▶ [Text to read]
(begin)
The invention relates to the technical field of encoding of visual data in a layer depth format.
Layered depth image (LDI) is a way to encode information for rendering of three dimensional images. Similarly, layered depth video (LDV) is a way to encode information for rendering of three dimensional videos.
LDI/LDV uses a foreground layer and at least one background layer for conveying information. The background layer is called occlusion layer, also. The foreground layer comprises a main colour image/video frame with associated main depth map. The at least one background layer comprises a background colour image/video frame with associated background depth map. Commonly, the occlusion layer is sparse in that it only includes image content which is covered by foreground objects in the main layer and corresponding depth information of the image content occluded by foreground objects.
A way to generate LDI or LDV is to capture a same scene with two or more cameras from different view points. The images/videos captured by the two cameras are then warped, i.e. shifted, and fused for generating the main image/video which depicts the same scene from a central view point located in between the different view points.
Further, the main depth map associated with the main image/video frame can be generated using the two captured images/video frames. The main depth map assigns a depth value, a disparity value or a scaled value homogeneous with disparity to each pixel of the main image/video frame wherein the disparity value assigned is inversely proportional to the distance of an object, to which the respective pixel belongs, from a main image plane.
According to prior art, the foreground layer and the background layer are of the same horizontal width. The inventors recognized that this same size does not allow to convey all the information provided in the images/videos captured by the at least two cameras.
Therefore, the inventors propose a non-transitory storage medium carrying at least one encoded layered depth image/video frame wherein at least one occlusion layer of the layered depth image/video frame has a greater horizontal width than a foreground layer of the layered depth image/video frame wherein the horizontal width of the occlusion layer is proportional to a maximum disparity value comprised in lateral boundary areas of a main depth map comprised in the foreground layer, the lateral boundary areas consisting of a predetermined number of outermost columns of the main depth map.
(end)
▶ [Supplied material]
(begin)
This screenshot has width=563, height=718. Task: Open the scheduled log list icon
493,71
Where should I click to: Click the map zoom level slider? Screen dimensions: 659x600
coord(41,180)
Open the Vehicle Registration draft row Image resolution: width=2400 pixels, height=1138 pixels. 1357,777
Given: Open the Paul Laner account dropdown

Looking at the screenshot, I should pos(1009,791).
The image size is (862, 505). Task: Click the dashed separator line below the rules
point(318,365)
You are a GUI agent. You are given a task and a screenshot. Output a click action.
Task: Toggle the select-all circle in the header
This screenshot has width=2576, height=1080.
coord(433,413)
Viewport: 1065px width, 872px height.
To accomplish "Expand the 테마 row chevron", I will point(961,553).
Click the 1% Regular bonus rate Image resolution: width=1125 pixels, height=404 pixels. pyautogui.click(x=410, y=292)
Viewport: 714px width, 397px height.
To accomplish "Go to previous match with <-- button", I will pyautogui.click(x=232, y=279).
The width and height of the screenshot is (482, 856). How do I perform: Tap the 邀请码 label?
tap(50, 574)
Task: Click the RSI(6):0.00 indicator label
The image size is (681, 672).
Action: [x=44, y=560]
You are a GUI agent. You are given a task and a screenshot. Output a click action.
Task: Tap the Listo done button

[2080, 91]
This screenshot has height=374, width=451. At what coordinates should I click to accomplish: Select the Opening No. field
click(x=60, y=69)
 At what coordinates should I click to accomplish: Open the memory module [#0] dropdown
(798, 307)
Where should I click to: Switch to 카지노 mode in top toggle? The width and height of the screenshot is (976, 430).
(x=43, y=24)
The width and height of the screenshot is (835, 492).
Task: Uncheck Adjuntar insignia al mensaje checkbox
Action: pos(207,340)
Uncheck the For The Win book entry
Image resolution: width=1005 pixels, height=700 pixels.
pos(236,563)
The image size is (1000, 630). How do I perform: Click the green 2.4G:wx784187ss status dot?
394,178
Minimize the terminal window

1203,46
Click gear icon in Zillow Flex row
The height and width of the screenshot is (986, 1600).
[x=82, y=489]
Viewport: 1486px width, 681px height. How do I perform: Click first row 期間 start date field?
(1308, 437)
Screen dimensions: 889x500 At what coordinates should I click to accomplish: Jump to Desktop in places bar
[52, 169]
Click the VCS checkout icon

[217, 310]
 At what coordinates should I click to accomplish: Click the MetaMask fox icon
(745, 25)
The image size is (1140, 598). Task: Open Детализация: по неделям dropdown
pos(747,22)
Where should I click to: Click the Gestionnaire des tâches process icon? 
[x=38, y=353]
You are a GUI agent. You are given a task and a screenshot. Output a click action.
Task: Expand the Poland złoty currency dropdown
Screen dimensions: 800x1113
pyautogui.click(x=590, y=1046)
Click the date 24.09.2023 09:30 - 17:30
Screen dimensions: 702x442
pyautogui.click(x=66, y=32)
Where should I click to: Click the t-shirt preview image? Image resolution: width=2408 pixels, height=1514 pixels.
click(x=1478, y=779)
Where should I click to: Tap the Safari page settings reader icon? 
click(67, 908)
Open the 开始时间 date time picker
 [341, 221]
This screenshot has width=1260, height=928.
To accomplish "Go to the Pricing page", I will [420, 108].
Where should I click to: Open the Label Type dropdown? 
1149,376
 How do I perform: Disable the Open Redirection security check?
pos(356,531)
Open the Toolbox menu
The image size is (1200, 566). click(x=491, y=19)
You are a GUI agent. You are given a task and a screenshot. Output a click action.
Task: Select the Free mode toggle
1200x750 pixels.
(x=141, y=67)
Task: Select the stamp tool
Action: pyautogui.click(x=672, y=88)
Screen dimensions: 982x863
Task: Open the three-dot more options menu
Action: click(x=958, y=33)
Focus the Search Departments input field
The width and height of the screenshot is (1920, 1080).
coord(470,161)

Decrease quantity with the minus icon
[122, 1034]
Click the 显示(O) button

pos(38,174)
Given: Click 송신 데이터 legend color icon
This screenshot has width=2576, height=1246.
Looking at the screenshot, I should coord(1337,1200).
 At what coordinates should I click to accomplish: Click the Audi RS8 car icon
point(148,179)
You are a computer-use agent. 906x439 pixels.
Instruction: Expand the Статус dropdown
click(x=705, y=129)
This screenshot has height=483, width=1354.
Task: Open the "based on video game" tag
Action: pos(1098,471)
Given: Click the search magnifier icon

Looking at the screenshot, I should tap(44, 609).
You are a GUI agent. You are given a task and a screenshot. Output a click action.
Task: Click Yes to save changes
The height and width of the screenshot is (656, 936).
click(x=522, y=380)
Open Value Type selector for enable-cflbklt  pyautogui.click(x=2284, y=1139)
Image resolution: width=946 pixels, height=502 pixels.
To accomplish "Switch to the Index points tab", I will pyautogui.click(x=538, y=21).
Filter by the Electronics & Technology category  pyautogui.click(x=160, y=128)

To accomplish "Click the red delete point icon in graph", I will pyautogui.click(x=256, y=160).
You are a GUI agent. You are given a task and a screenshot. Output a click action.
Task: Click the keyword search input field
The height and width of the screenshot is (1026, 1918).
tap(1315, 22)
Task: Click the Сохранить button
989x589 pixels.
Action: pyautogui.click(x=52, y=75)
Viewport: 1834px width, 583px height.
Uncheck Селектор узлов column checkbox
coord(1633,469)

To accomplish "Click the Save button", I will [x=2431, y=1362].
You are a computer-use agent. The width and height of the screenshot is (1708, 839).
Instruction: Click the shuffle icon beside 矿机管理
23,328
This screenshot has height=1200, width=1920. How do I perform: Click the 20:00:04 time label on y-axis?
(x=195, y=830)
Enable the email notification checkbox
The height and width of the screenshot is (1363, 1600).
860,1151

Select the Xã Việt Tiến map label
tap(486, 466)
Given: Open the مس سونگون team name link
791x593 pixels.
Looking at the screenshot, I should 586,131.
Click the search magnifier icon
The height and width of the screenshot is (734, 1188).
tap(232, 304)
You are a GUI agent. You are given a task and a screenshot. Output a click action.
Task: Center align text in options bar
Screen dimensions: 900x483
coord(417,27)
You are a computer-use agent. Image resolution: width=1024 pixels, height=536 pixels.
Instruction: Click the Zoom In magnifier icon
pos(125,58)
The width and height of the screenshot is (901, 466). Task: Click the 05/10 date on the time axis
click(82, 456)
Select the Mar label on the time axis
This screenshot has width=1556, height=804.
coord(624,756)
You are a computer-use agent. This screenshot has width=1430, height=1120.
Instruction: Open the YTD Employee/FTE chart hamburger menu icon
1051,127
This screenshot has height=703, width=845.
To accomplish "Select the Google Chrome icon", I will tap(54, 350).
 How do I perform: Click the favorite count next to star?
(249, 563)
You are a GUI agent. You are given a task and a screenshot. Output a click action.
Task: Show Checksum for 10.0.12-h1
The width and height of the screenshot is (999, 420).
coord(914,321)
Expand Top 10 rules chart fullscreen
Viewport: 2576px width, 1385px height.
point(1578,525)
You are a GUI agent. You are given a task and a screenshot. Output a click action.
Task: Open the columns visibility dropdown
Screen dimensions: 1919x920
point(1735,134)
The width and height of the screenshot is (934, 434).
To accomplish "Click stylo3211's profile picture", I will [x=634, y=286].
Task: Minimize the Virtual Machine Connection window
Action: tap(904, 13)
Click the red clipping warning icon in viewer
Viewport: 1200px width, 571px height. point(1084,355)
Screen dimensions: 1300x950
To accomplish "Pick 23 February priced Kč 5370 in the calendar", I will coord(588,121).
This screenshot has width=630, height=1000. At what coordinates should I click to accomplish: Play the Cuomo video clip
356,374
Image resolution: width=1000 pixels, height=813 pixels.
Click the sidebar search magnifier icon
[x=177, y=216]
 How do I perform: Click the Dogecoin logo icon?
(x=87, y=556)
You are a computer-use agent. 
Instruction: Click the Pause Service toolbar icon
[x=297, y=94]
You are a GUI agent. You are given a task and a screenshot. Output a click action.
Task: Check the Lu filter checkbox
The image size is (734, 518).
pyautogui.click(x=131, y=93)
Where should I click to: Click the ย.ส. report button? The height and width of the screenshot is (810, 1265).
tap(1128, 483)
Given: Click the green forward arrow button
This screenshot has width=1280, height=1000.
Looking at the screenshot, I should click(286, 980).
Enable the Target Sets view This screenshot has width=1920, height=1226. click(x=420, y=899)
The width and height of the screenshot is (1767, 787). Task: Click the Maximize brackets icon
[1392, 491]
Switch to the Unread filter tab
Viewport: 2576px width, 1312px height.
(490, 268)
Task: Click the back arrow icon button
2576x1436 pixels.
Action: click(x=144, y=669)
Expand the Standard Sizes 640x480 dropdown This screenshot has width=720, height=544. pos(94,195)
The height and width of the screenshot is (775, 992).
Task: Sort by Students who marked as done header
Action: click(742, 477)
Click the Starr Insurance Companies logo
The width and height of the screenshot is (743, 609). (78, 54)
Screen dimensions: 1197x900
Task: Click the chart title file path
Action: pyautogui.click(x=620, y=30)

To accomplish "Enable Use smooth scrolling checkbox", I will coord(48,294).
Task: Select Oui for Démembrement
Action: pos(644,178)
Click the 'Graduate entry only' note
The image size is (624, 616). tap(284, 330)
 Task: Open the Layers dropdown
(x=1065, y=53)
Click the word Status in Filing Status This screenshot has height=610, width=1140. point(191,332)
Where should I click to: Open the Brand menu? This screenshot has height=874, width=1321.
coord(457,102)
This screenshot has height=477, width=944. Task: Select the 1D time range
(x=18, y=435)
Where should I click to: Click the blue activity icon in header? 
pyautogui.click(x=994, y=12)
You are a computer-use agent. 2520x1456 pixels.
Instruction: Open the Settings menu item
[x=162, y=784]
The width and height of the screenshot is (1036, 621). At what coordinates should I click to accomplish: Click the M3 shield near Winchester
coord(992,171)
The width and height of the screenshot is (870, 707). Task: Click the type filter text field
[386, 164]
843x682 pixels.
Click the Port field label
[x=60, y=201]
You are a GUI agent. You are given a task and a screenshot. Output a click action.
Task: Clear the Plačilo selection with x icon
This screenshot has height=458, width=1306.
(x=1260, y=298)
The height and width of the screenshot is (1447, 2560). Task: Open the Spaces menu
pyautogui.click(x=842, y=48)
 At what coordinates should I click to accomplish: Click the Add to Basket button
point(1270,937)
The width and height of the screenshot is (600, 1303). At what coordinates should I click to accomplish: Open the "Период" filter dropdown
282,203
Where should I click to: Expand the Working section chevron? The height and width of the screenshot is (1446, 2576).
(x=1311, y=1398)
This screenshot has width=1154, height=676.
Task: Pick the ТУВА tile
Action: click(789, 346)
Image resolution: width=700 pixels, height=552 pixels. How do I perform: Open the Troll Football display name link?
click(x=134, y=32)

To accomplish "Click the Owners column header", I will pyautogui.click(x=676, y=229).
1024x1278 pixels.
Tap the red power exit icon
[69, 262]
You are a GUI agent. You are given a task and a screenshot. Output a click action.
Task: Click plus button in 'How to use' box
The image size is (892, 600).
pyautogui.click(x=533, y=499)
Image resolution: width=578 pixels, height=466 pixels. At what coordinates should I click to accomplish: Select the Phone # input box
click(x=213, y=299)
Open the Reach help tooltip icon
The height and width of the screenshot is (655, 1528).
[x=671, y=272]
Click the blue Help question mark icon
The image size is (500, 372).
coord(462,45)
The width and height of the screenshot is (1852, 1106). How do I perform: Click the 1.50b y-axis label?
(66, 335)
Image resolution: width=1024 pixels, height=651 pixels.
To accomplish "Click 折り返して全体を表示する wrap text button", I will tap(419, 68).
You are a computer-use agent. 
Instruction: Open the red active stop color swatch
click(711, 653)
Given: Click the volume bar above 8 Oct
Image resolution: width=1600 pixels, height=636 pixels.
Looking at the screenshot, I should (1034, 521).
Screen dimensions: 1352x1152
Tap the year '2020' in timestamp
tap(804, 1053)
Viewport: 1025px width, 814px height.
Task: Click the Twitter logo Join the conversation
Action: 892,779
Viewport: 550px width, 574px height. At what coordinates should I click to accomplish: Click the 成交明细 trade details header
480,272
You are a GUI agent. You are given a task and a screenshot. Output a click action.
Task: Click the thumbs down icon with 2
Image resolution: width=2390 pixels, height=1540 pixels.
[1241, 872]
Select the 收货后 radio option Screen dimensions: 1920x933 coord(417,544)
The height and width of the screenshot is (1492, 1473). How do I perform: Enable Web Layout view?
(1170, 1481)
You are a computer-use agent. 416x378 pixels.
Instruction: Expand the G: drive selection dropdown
(end)
▶ [Work instructions]
a: In the layered depth image text, answer these:
(i) What other name is given to the background layer?
(ii) After the images or videos from the two cameras are captured, what two operations produce the main image or video?
(iii) In the prior art, how does the horizontal width of the foreground layer compare with that of the background layer?
b: Which kinds of values can the main depth map assign to each pixel of the main image or video frame, according to the layered depth image text? List them all.
c: According to the layered depth image text, why do the inventors propose an occlusion layer with a greater horizontal width than the foreground layer?

▶ [Answers for the tasks]
a:
(i) The occlusion layer.
(ii) They are warped (shifted) and fused.
(iii) The two layers have the same horizontal width.

b:
- A depth value
- A disparity value
- A scaled value homogeneous with disparity

c: In the prior art, the foreground and background layers have the same horizontal width. The inventors recognized that this equal size cannot convey all the information in the images or videos captured by the two or more cameras.